What you have to do: Reproduce every record precisely, leaving no line out.

Dataset entries:
== Segment start ==

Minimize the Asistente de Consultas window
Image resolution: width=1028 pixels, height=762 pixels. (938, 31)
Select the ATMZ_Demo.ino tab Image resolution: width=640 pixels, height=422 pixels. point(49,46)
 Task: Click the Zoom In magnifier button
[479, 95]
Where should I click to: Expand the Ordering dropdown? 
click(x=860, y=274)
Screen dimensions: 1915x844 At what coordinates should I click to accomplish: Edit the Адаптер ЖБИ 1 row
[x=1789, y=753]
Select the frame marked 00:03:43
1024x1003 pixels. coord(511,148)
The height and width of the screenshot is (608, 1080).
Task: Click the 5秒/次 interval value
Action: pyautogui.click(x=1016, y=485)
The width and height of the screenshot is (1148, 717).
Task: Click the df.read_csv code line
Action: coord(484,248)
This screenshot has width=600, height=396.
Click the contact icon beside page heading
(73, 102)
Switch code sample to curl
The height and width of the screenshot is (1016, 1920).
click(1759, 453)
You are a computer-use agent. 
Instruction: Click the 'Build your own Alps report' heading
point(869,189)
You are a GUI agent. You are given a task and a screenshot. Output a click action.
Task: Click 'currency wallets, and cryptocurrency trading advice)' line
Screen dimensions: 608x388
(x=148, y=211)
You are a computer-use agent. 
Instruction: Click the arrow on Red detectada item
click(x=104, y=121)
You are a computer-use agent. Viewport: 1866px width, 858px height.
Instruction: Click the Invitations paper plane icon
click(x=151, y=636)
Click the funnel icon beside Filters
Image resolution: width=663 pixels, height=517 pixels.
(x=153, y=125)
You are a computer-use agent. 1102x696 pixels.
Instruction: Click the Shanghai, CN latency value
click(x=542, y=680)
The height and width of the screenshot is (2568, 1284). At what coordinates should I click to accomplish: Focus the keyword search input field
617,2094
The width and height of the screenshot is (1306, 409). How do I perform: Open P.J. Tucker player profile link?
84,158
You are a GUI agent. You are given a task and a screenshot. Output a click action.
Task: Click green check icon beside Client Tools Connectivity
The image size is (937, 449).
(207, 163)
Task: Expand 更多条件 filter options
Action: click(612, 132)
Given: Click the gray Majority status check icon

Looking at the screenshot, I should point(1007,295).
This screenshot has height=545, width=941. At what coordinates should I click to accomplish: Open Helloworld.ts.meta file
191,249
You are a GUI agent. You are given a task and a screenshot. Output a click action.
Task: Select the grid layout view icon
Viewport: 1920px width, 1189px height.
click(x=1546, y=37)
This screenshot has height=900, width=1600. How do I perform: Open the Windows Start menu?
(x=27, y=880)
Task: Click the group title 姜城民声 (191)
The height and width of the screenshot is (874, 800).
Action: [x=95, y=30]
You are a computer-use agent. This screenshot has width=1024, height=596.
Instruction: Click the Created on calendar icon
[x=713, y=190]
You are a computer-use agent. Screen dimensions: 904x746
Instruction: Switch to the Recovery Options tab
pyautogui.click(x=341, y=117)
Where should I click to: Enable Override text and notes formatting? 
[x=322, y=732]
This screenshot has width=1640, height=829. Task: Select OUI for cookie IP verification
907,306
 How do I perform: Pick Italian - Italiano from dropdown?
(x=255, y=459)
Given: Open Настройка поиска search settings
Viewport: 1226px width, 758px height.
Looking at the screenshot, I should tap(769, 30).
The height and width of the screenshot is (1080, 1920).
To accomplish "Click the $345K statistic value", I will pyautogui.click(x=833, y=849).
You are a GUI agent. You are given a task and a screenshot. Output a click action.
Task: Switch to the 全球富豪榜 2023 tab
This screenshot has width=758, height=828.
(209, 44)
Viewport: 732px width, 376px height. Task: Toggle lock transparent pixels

== Segment end ==

Written answer:
Minimize the Asistente de Consultas window
Image resolution: width=1028 pixels, height=762 pixels. (938, 31)
Select the ATMZ_Demo.ino tab Image resolution: width=640 pixels, height=422 pixels. point(49,46)
 Task: Click the Zoom In magnifier button
[479, 95]
Where should I click to: Expand the Ordering dropdown? 
click(x=860, y=274)
Screen dimensions: 1915x844 At what coordinates should I click to accomplish: Edit the Адаптер ЖБИ 1 row
[x=1789, y=753]
Select the frame marked 00:03:43
1024x1003 pixels. coord(511,148)
The height and width of the screenshot is (608, 1080).
Task: Click the 5秒/次 interval value
Action: pyautogui.click(x=1016, y=485)
The width and height of the screenshot is (1148, 717).
Task: Click the df.read_csv code line
Action: coord(484,248)
This screenshot has width=600, height=396.
Click the contact icon beside page heading
(73, 102)
Switch code sample to curl
The height and width of the screenshot is (1016, 1920).
click(1759, 453)
You are a computer-use agent. 
Instruction: Click the 'Build your own Alps report' heading
point(869,189)
You are a GUI agent. You are given a task and a screenshot. Output a click action.
Task: Click 'currency wallets, and cryptocurrency trading advice)' line
Screen dimensions: 608x388
(x=148, y=211)
You are a computer-use agent. 
Instruction: Click the arrow on Red detectada item
click(x=104, y=121)
You are a computer-use agent. Viewport: 1866px width, 858px height.
Instruction: Click the Invitations paper plane icon
click(x=151, y=636)
Click the funnel icon beside Filters
Image resolution: width=663 pixels, height=517 pixels.
(x=153, y=125)
You are a computer-use agent. 1102x696 pixels.
Instruction: Click the Shanghai, CN latency value
click(x=542, y=680)
The height and width of the screenshot is (2568, 1284). At what coordinates should I click to accomplish: Focus the keyword search input field
617,2094
The width and height of the screenshot is (1306, 409). How do I perform: Open P.J. Tucker player profile link?
84,158
You are a GUI agent. You are given a task and a screenshot. Output a click action.
Task: Click green check icon beside Client Tools Connectivity
The image size is (937, 449).
(207, 163)
Task: Expand 更多条件 filter options
Action: click(612, 132)
Given: Click the gray Majority status check icon

Looking at the screenshot, I should point(1007,295).
This screenshot has height=545, width=941. At what coordinates should I click to accomplish: Open Helloworld.ts.meta file
191,249
You are a GUI agent. You are given a task and a screenshot. Output a click action.
Task: Select the grid layout view icon
Viewport: 1920px width, 1189px height.
click(x=1546, y=37)
This screenshot has height=900, width=1600. How do I perform: Open the Windows Start menu?
(x=27, y=880)
Task: Click the group title 姜城民声 (191)
The height and width of the screenshot is (874, 800).
Action: [x=95, y=30]
You are a computer-use agent. This screenshot has width=1024, height=596.
Instruction: Click the Created on calendar icon
[x=713, y=190]
You are a computer-use agent. Screen dimensions: 904x746
Instruction: Switch to the Recovery Options tab
pyautogui.click(x=341, y=117)
Where should I click to: Enable Override text and notes formatting? 
[x=322, y=732]
This screenshot has width=1640, height=829. Task: Select OUI for cookie IP verification
907,306
 How do I perform: Pick Italian - Italiano from dropdown?
(x=255, y=459)
Given: Open Настройка поиска search settings
Viewport: 1226px width, 758px height.
Looking at the screenshot, I should tap(769, 30).
The height and width of the screenshot is (1080, 1920).
To accomplish "Click the $345K statistic value", I will pyautogui.click(x=833, y=849).
You are a GUI agent. You are given a task and a screenshot. Output a click action.
Task: Switch to the 全球富豪榜 2023 tab
This screenshot has width=758, height=828.
(209, 44)
Viewport: 732px width, 376px height. Task: Toggle lock transparent pixels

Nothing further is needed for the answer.